PROBLEM :: Take each line from the entries that holds "computer" and copy it out.

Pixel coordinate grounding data

━━━━━━━━━━

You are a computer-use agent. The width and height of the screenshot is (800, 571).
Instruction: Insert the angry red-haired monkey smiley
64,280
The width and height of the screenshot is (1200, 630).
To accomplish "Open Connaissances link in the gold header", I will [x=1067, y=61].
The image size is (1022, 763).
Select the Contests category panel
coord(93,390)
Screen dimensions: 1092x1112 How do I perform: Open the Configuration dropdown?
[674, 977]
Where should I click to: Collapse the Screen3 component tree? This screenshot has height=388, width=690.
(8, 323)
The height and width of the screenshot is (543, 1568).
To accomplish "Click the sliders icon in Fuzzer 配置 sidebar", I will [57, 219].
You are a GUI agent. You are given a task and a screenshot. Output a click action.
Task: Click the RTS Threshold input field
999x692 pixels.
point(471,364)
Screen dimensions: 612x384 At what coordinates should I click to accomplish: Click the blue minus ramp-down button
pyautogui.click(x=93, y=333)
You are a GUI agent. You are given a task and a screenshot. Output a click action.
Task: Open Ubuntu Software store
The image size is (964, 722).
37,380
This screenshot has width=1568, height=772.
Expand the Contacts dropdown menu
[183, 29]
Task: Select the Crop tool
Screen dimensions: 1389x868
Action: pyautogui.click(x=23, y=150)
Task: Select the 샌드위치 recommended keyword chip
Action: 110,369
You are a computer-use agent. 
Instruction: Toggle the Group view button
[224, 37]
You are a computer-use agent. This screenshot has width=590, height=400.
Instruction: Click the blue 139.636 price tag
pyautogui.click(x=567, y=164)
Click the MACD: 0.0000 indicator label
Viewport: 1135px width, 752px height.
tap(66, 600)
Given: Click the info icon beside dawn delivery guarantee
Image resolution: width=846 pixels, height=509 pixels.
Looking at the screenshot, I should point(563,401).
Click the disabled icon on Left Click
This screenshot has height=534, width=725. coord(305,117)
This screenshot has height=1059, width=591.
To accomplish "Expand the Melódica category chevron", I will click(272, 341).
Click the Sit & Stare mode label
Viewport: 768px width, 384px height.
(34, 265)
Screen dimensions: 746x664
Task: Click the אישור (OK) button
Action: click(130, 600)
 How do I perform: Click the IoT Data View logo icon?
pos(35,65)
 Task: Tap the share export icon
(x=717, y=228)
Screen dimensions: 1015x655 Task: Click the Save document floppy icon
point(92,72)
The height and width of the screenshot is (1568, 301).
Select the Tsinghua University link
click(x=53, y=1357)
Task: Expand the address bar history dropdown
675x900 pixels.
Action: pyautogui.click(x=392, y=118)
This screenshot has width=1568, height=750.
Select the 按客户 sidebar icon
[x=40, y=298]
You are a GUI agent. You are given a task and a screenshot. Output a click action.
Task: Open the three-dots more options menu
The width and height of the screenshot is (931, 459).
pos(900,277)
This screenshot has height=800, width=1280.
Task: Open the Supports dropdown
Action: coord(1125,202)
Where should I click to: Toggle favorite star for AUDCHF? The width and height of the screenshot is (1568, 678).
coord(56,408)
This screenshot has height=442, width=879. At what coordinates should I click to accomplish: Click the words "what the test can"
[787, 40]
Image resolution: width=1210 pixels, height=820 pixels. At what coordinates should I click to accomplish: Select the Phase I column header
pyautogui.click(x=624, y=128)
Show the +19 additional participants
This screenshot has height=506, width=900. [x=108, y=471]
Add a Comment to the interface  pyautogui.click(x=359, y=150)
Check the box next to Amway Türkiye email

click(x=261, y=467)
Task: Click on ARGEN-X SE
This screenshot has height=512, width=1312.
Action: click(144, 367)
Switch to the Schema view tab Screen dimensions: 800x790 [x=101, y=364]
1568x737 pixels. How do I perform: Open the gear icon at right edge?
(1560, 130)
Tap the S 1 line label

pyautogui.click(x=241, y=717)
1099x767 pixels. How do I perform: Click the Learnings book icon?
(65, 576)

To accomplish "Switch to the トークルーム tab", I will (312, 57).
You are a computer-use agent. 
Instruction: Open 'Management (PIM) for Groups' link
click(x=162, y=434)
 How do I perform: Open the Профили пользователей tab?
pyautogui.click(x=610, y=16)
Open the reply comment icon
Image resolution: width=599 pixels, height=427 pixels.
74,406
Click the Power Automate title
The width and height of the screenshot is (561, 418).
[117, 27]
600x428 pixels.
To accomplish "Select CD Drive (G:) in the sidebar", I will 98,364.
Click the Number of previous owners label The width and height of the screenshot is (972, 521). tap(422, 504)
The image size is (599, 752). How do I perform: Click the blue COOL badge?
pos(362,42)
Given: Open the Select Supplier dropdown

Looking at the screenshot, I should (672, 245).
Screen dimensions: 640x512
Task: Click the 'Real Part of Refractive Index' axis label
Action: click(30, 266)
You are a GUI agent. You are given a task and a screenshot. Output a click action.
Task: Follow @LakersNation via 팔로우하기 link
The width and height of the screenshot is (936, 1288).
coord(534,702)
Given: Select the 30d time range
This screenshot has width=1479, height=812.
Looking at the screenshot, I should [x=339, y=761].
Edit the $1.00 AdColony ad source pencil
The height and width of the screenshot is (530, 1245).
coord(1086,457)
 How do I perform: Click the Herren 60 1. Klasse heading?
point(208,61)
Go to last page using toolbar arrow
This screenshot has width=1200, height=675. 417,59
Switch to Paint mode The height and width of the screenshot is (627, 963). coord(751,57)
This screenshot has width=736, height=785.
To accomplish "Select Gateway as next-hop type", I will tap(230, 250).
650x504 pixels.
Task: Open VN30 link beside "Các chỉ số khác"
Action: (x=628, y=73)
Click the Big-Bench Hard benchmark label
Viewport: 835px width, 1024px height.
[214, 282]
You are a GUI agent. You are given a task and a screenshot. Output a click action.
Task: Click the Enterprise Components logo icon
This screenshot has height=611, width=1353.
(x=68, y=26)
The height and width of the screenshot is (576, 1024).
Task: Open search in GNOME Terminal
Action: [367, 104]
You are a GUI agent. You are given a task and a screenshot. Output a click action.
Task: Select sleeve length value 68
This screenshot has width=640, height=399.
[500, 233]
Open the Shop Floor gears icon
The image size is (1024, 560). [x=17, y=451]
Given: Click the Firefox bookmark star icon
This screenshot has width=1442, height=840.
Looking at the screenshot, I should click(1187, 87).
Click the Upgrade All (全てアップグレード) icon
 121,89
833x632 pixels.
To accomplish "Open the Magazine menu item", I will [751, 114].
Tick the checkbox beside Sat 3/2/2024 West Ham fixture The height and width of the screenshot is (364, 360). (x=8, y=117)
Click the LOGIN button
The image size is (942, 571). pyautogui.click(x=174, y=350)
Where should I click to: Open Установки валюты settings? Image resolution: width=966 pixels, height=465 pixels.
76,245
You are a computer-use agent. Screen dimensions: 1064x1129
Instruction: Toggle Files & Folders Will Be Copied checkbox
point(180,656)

━━━━━━━━━━

EXPECTED ANSWER ::
You are a computer-use agent. The width and height of the screenshot is (800, 571).
You are a computer-use agent. 
You are a computer-use agent. This screenshot has width=590, height=400.
You are a computer-use agent. 
You are a computer-use agent. Screen dimensions: 1064x1129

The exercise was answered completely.